Records from a data collection:
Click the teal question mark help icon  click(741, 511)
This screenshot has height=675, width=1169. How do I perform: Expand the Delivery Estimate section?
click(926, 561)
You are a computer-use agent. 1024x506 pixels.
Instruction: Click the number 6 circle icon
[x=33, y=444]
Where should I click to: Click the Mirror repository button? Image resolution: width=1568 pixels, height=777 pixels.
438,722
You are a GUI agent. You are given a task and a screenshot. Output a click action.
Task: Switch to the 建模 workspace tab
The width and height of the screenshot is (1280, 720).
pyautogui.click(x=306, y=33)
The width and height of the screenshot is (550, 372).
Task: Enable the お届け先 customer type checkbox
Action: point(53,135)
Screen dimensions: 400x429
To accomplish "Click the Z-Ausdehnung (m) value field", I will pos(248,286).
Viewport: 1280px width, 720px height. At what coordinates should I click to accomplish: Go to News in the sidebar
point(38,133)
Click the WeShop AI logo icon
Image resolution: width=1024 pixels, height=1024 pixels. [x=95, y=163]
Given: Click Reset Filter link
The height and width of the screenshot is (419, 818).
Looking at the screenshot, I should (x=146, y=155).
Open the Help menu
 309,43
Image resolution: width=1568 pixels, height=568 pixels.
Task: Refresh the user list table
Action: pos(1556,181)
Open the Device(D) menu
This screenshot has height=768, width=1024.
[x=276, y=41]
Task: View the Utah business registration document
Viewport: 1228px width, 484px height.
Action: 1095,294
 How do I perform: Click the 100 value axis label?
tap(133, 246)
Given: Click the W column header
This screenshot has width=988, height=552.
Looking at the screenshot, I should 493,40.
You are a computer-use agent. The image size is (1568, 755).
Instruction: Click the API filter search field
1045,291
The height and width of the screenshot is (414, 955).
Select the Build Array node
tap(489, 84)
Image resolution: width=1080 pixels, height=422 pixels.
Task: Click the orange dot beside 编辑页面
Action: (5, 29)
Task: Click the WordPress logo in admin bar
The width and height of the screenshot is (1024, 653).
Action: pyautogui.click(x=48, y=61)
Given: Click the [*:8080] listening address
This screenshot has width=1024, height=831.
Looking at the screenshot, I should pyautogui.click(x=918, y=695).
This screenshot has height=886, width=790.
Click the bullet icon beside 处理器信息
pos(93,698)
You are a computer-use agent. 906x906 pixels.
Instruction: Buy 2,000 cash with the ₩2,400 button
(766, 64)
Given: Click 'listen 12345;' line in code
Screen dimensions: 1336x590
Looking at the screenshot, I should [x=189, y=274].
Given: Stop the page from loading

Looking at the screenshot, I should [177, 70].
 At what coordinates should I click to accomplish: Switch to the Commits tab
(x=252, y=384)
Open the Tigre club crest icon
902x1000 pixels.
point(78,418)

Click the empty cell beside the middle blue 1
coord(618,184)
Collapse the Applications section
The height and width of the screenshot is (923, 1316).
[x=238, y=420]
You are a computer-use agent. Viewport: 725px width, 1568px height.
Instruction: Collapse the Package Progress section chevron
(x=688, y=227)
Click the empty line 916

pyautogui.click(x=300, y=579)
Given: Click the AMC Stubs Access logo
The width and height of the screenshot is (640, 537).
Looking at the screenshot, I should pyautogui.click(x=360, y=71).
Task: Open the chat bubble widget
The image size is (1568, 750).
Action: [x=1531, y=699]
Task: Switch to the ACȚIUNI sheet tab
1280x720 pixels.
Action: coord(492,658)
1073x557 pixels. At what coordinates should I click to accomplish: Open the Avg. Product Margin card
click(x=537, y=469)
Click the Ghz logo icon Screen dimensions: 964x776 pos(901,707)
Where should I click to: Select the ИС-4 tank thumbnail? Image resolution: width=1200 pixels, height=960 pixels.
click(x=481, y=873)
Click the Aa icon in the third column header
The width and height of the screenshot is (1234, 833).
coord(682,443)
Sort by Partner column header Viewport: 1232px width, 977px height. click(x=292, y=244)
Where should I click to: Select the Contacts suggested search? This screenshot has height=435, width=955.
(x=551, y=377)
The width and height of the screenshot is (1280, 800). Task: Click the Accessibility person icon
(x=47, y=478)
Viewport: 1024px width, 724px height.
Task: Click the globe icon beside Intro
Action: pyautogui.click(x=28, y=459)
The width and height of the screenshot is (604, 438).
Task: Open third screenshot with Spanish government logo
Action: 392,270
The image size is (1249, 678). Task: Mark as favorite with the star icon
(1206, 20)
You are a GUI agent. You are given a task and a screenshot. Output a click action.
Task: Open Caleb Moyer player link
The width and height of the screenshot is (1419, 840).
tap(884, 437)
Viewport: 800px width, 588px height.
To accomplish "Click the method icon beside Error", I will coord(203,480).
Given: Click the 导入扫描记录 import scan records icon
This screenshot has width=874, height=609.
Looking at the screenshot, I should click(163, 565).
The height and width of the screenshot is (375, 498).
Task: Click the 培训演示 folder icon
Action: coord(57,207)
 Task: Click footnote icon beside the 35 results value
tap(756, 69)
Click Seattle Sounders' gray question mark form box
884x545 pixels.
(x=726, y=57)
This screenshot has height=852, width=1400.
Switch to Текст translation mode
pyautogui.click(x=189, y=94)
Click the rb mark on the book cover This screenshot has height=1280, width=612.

=== What needs to be done ===
A faithful copy of the lines from the line containing "Task: Open Caleb Moyer player link" to the end of the data should be set down, both ends included, and nothing more.

=== Written answer ===
Task: Open Caleb Moyer player link
The width and height of the screenshot is (1419, 840).
tap(884, 437)
Viewport: 800px width, 588px height.
To accomplish "Click the method icon beside Error", I will coord(203,480).
Given: Click the 导入扫描记录 import scan records icon
This screenshot has width=874, height=609.
Looking at the screenshot, I should click(163, 565).
The height and width of the screenshot is (375, 498).
Task: Click the 培训演示 folder icon
Action: coord(57,207)
 Task: Click footnote icon beside the 35 results value
tap(756, 69)
Click Seattle Sounders' gray question mark form box
884x545 pixels.
(x=726, y=57)
This screenshot has height=852, width=1400.
Switch to Текст translation mode
pyautogui.click(x=189, y=94)
Click the rb mark on the book cover This screenshot has height=1280, width=612.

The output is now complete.